Within this principle lie two important laws:
1. The Law of Compensation
Every swing to one side is compensated by an equally great swing to the other side. The higher the euphoria, the deeper the dip that follows. The more intense the grief, the sweeter the relief afterward. This is not pessimism — it is physics at the level of consciousness.
2. The Law of Neutralization
And here is where it gets interesting: the Hermetic tradition teaches that you can learn to rise above the pendulum. Not by stopping the swing (that is impossible), but by elevating your consciousness to a higher level — so that the pendulum swing no longer drags you along. The pendulum still swings, but you stand above it.
This is not abstract theory. Every meditation practice, every mindfulness exercise, every wisdom tradition that teaches ‘witness consciousness’ is essentially an application of the Law of Neutralization.
The Principle of Rhythm does not stand alone.

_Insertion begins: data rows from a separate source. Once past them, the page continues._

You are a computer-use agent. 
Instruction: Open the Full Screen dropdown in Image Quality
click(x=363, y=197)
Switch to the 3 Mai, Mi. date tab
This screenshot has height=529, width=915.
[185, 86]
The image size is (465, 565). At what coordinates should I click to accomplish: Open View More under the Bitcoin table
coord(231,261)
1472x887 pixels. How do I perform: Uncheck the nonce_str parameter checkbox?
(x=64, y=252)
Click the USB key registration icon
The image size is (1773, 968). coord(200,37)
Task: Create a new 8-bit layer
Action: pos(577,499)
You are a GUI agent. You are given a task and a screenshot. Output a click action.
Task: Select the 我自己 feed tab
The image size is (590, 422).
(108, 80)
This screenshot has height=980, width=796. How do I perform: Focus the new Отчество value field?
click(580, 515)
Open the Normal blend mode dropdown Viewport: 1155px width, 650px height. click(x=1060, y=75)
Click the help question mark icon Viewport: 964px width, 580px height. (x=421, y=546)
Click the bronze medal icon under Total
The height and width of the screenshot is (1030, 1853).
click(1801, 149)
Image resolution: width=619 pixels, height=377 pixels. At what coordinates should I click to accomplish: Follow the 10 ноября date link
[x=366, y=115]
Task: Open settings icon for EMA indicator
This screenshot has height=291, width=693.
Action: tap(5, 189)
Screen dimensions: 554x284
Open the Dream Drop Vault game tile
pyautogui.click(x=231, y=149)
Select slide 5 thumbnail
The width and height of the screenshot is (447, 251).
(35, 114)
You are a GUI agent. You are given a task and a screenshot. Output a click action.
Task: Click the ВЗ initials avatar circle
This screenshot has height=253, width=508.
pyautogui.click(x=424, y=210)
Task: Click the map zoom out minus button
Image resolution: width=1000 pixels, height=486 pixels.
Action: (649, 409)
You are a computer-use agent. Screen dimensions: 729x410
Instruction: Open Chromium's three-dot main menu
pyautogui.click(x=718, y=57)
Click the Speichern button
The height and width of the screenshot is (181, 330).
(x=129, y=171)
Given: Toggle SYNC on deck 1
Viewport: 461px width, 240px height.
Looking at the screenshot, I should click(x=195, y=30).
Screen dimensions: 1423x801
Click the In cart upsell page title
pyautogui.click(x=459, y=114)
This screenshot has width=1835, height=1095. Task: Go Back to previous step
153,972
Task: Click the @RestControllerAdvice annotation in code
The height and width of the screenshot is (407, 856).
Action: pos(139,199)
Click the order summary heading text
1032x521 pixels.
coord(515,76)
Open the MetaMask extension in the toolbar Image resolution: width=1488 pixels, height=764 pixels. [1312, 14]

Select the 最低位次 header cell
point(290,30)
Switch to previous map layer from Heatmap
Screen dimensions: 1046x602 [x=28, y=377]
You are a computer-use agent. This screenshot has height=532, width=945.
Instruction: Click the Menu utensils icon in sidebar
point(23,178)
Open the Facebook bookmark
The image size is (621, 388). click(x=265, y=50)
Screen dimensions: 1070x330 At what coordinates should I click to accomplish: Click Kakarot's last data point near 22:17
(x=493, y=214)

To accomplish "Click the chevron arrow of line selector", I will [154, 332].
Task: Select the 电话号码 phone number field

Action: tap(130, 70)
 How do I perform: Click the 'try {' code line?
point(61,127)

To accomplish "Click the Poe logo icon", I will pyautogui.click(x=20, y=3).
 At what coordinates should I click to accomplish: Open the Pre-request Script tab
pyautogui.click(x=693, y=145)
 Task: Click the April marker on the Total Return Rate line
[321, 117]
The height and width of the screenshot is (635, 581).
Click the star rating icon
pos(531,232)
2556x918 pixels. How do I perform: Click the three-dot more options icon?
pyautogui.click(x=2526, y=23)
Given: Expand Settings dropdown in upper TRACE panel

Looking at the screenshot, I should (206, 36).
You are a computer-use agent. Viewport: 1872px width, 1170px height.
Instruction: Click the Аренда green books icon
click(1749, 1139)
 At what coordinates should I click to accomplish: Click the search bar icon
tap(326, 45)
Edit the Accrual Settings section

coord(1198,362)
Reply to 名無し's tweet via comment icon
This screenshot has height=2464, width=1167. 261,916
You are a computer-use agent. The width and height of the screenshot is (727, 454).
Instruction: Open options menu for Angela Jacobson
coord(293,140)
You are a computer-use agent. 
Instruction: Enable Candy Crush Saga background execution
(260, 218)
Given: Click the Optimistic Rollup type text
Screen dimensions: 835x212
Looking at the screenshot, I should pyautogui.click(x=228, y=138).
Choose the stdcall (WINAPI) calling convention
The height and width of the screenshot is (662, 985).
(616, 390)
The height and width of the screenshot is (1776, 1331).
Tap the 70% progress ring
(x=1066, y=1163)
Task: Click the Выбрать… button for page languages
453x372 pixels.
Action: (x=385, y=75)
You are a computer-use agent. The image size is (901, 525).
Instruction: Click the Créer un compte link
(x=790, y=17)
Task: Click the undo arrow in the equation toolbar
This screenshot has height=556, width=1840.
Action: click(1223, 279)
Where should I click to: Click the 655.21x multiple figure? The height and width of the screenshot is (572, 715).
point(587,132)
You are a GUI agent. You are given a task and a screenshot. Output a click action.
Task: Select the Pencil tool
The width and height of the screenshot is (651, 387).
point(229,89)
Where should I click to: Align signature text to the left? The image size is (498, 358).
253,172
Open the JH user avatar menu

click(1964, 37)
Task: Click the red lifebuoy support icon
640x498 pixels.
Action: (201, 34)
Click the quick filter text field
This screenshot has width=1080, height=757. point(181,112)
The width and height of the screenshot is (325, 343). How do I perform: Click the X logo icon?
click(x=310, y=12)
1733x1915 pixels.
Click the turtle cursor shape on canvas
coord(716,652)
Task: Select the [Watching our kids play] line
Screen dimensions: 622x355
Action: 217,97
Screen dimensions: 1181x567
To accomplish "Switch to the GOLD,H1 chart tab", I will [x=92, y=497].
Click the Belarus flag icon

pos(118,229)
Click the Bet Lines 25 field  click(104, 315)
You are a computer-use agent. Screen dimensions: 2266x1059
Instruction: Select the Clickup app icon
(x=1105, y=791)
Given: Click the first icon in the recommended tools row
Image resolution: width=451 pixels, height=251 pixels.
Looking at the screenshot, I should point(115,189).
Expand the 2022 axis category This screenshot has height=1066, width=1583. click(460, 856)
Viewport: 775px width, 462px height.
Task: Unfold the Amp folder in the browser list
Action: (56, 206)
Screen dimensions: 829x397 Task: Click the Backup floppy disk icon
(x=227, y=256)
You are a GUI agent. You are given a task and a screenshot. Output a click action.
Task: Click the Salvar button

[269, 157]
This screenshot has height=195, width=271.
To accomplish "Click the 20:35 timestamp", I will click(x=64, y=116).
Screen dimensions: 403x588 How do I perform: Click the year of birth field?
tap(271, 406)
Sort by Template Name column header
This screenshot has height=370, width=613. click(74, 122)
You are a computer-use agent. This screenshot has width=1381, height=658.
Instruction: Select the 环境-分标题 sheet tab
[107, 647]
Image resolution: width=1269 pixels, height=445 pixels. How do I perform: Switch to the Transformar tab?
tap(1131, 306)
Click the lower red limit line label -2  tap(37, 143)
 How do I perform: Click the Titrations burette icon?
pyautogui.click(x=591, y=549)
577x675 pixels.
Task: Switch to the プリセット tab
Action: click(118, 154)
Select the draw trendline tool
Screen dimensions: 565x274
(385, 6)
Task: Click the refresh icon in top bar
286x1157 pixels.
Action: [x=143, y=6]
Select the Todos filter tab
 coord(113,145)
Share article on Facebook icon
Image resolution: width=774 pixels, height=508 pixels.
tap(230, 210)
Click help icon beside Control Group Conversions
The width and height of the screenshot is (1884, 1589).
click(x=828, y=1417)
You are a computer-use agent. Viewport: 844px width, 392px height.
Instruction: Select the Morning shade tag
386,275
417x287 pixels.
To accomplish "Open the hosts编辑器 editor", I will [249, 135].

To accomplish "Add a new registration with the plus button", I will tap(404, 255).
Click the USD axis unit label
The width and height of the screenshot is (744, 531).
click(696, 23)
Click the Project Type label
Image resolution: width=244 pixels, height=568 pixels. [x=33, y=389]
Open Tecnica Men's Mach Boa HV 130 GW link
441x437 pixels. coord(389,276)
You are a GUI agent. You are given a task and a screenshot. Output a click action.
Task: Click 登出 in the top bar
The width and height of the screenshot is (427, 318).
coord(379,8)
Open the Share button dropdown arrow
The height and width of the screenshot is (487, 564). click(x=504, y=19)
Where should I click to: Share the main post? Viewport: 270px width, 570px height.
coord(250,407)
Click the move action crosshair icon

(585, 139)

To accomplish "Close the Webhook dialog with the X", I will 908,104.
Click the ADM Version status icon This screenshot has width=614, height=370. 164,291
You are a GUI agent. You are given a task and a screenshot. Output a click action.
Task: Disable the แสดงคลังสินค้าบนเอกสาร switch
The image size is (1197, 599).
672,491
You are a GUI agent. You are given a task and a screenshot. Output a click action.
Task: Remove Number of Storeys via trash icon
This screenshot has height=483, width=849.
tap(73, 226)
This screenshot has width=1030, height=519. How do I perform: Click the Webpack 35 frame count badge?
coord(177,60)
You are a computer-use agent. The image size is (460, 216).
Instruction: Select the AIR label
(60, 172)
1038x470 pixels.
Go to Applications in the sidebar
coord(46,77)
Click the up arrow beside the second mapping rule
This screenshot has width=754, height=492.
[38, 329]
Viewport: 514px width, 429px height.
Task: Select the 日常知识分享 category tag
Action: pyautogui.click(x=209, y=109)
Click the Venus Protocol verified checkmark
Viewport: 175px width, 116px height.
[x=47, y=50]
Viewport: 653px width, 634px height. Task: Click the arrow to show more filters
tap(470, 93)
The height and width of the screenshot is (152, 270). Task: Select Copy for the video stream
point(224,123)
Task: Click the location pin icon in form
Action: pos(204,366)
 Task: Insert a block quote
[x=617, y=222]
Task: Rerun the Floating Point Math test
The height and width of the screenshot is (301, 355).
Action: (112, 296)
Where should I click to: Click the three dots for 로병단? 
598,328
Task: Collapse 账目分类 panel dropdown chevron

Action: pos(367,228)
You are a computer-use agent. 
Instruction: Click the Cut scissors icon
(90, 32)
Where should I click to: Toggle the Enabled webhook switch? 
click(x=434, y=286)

It is deeply connected to three other Hermetic principles:
- Polarity — the pendulum swings between two poles (hot/cold, light/dark, joy/sorrow)
- Vibration — rhythm is a specific pattern of vibration, a frequency of oscillation
- Correspondence — “As above, so below” — the rhythms you see in the cosmos, you also find in your own body and mind
🔄 Cyclical time in the wisdom traditions
The idea that time is cyclical is not a fringe view. It has been the dominant worldview for the greater part of human history. Here is an overview of how different traditions view time:
| Tradition | Model of time | Key term |
|---|---|---|
| Hermetic | Spiral of emanation — reality unfolds in layers | Aiōn → Chronos → Becoming |
| Hindu | Yuga cycles of millions of years, ever repeating | Mahayuga, Kalpa |
| Maya | 13 Baktun = 5,125 years per cycle | Long Count |
| Buddhist | Kalpas of trillions of years | Mahakalpa |
| Jewish | The day begins at sunset — darkness before light | Bein hashmashot |
| Western modern | Linear, oriented toward progress | Chronos |
What stands out: the scale differs enormously — from the Jewish day that begins at sunset, to the Hindu Mahayuga of 4.32 million years. But the principle is the same: time repeats, and each cycle carries meaning.
The Hermetic tradition makes an important distinction between Aiōn and Chronos. Chronos is clock time — the seconds ticking away. Aiōn is the eternity that is present in every moment. It is not “a very long time” but “outside time.” In the Gnostic tradition, Aiōn is a divine emanation — a level of reality from which the spiral of time itself originates.
The Hindu Yuga cycles are perhaps the most elaborate cyclical system in the world. Four Yugas together form one Mahayuga:
- Satya Yuga (Golden Age) — 1,728,000 years
- Treta Yuga (Silver Age) — 1,296,000 years
- Dvapara Yuga (Bronze Age) — 864,000 years
- Kali Yuga (Iron Age) — 432,000 years
According to tradition, we are currently living in the Kali Yuga — the age of decline and forgetfulness. But the beauty of the cycle is: after the deepest valley comes the next Satya Yuga. The spiral turns on.
The Maya Long Count counts from a mythical starting point (August 11, 3114 BCE) in cycles of 5,125 years. The famous “2012” date marked the end of such a cycle — not the end of the world, but the beginning of a new count. A cosmic New Year’s Day.
And even in our own daily lives, the traces of cyclical time are everywhere. The week returns. The seasons return. Your birthday returns. Christmas returns. Your body has rhythms of 24 hours (circadian), 28 days (lunar cycle), and even seasonal patterns in hormone regulation and mood.
🧠 Contemplation
This exercise helps you feel the difference between a circle and a spiral in your own experience.
Step 1: Recognize the pattern
Think of a recurring pattern in your life. It could be in relationships, work, health, emotions, or habits. Something that makes you think: “This keeps coming back.”
Step 2: Circle or spiral?
Ask yourself honestly: is this a circle (the same mistake, over and over, without change) or a spiral (the same lesson, but each time with a bit more awareness, a bit more nuance, a bit more understanding)?
Step 3: The lesson
Write down:
- What has this pattern already taught you?
- What does it still want to teach you?
- What would change if you saw this pattern not as an enemy, but as a teacher?
There is no right or wrong answer. The goal is awareness — and awareness is the first step of the Law of Neutralization.